European stocks took a beating Tuesday, a day after high-stakes
talks between Athens and eurozone finance ministers collapsed
abruptly, sparking fresh doubts over Greece's future inside the
currency bloc.
In early trade, the Stoxx Europe 600, which hit a seven-year
high last week, fell 0.6% mirroring similar losses across country
indexes in the region. German stock-exchange operator Deutsche
Börse's Eurex futures and options platform opened with a delay,
with traders citing technical issues.
In Greece, Athens main stock index, which has plummeted 22% over
the past six months, declined 4.6%, while bond yields soared anew,
signaling a fall in bond prices. The drop in Greek stocks follows a
3.9% fall on Monday.
The country's debt curve remains clearly inverted, meaning that
shorter-dated bonds yield substantially more than longer-dated
bonds. This generally indicated that investors see a heightened
risk of the country defaulting on its bonds. The spread in yields
being quoted by different brokers is also very high, indicating
uncertainty in the market.
Speaking about Monday's meeting between Greek Finance Minister
Yanis Varoufakis and his European counterparts, Barclays economists
Antonio Garcia Pascual and Thomas Harjes said discussions "ended
early and little, if any, progress was achieved."
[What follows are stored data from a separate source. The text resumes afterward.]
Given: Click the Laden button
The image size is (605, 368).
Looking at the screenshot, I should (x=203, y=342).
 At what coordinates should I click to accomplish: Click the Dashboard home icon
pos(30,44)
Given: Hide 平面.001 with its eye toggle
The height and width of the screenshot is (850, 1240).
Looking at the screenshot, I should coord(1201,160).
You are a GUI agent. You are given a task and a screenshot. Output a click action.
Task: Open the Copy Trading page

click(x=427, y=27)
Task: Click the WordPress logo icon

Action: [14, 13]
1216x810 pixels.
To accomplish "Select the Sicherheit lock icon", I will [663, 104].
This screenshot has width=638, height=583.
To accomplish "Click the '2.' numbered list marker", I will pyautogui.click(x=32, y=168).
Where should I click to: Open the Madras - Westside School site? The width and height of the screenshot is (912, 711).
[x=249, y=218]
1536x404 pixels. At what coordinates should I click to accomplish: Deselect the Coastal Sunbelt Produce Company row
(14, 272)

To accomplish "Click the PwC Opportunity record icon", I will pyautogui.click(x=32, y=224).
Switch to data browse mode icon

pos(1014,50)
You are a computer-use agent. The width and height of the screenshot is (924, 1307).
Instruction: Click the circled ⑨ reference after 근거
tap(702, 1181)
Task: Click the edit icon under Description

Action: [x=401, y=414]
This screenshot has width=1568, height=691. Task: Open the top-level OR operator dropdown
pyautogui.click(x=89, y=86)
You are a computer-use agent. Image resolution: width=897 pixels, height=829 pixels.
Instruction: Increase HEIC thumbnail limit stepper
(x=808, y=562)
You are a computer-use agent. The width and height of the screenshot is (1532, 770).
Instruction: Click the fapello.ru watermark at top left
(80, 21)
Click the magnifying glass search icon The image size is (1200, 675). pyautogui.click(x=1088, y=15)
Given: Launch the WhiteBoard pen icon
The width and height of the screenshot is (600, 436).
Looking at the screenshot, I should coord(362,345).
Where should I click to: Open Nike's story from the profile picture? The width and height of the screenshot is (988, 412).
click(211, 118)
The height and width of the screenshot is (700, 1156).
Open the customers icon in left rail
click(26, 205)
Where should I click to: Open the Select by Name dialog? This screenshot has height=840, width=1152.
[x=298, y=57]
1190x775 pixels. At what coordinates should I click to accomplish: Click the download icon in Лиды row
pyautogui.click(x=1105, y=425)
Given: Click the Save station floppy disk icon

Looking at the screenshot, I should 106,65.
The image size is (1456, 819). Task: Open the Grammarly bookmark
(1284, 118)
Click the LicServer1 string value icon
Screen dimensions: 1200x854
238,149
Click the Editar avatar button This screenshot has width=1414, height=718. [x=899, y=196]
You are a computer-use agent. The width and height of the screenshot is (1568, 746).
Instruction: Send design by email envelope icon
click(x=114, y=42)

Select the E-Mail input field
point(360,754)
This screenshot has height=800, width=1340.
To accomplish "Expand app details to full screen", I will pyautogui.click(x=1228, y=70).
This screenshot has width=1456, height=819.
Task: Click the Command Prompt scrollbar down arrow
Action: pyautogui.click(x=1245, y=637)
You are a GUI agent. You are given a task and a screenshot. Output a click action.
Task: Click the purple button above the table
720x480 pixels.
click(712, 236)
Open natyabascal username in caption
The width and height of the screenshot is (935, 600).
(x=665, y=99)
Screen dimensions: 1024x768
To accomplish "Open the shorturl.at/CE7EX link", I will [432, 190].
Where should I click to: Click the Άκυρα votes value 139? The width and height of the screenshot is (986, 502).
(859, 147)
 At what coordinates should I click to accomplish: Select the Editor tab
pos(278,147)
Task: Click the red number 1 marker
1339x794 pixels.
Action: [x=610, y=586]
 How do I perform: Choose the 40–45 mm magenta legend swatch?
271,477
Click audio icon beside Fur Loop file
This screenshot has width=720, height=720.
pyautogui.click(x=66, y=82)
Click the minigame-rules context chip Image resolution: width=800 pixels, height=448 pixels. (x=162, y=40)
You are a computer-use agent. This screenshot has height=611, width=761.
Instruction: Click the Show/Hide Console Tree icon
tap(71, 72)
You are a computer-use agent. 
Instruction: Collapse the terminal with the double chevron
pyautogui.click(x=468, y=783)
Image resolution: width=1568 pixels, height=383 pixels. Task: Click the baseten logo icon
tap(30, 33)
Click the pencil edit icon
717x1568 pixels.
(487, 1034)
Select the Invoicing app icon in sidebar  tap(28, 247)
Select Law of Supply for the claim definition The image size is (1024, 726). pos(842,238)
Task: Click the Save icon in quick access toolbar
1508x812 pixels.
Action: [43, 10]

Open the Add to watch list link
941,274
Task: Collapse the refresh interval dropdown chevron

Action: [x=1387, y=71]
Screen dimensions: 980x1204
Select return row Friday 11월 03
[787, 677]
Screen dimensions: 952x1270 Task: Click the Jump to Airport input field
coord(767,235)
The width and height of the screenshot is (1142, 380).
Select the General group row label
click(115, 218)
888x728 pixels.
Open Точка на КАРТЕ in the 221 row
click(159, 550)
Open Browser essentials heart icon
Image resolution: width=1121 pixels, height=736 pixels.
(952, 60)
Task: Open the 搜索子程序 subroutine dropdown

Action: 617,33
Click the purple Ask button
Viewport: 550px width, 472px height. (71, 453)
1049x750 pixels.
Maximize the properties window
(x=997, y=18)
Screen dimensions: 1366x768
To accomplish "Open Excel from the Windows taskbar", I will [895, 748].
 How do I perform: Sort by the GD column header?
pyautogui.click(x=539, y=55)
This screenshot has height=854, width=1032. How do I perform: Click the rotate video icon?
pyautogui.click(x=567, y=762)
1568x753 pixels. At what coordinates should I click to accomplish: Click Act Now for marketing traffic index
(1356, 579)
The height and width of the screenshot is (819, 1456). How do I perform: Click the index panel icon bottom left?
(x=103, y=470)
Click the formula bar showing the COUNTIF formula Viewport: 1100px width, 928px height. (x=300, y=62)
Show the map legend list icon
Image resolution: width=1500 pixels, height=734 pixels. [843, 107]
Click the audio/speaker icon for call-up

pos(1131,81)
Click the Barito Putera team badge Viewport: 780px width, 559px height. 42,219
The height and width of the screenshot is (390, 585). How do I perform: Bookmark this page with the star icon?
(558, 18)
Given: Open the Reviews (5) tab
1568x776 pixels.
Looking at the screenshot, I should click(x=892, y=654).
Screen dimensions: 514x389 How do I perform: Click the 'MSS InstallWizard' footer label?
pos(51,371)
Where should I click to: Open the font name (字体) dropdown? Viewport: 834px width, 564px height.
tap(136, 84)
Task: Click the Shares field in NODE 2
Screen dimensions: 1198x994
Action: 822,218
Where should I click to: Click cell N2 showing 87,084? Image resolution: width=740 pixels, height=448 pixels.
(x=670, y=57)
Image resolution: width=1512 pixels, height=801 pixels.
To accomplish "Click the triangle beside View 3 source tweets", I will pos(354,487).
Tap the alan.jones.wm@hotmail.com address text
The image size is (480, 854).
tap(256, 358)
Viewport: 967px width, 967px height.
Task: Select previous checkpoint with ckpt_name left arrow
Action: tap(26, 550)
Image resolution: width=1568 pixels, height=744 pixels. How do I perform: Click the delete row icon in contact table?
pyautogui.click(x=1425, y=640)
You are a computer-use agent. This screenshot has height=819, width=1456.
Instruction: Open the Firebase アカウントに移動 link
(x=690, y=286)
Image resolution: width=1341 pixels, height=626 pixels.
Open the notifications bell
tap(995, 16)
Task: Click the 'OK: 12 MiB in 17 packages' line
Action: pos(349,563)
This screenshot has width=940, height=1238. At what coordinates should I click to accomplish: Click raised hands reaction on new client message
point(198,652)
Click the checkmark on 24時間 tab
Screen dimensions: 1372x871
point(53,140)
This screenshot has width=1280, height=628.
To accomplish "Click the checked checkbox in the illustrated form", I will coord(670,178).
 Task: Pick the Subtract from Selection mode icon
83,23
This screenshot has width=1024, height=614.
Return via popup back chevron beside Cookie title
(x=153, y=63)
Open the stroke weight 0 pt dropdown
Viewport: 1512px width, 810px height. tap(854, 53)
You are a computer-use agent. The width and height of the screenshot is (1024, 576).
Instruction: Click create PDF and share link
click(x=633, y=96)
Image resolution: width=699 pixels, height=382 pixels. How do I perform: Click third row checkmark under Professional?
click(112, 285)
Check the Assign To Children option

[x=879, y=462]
Economists at Citigroup said that "while not entirely
surprising, the lack of any progress and the "red lines" on all
sides highlights the challenges ahead."
Lee Hardman, a currency economist at Bank of Tokyo-Mitsubishi
UFJ, noted that it is becoming more likely that Greece will exit
its current bailout program at the end of the month.
"Without financial support being in place, it is likely that
deposit and capital flight from Greek banks and Greece will
accelerate significantly, " he said.
"It will increase pressure on the [European Central Bank] to
withdraw emergency liquidity assistance for Greek banks undermining
financial stability in Greece providing a significant negative
shock for the economy."
The ministers Monday called off the negotiating session just a
few hours after it began, saying Greece left them little hope of
securing an agreement. In turn, they presented the new left-wing
government in Athens with an ultimatum: Agree to an extension of
the current EUR240 billion ($272 billion) bailout by the end of the
week or lose the lifeline of rescue loans that have sustained
Greece for nearly five years.
Greek Prime Minister Alexis Tsipras and Mr. Varoufakis, oppose
the terms of the rescue deal from the eurozone and the
International Monetary Fund, saying they are hurting its economy
and society.
Directly after talks were abandoned the euro declined to $1.1320
against the dollar, although it recovered somewhat in early
European trading Tuesday to around $1.1344. However, it remains
more than 6% lower so far this year, largely driven by diverging
monetary policy in Europe and the U.S.
Adding to the downbeat mood in European markets, was a fresh
bout of violence in eastern Ukraine. On Monday, fighting blazed
around the strategic-transport hub of Debaltseve despite a
cease-fire that went into effect at midnight Saturday and was
supposed to end months of conflict between Ukrainian forces and
Russia-backed militants in Ukraine's east.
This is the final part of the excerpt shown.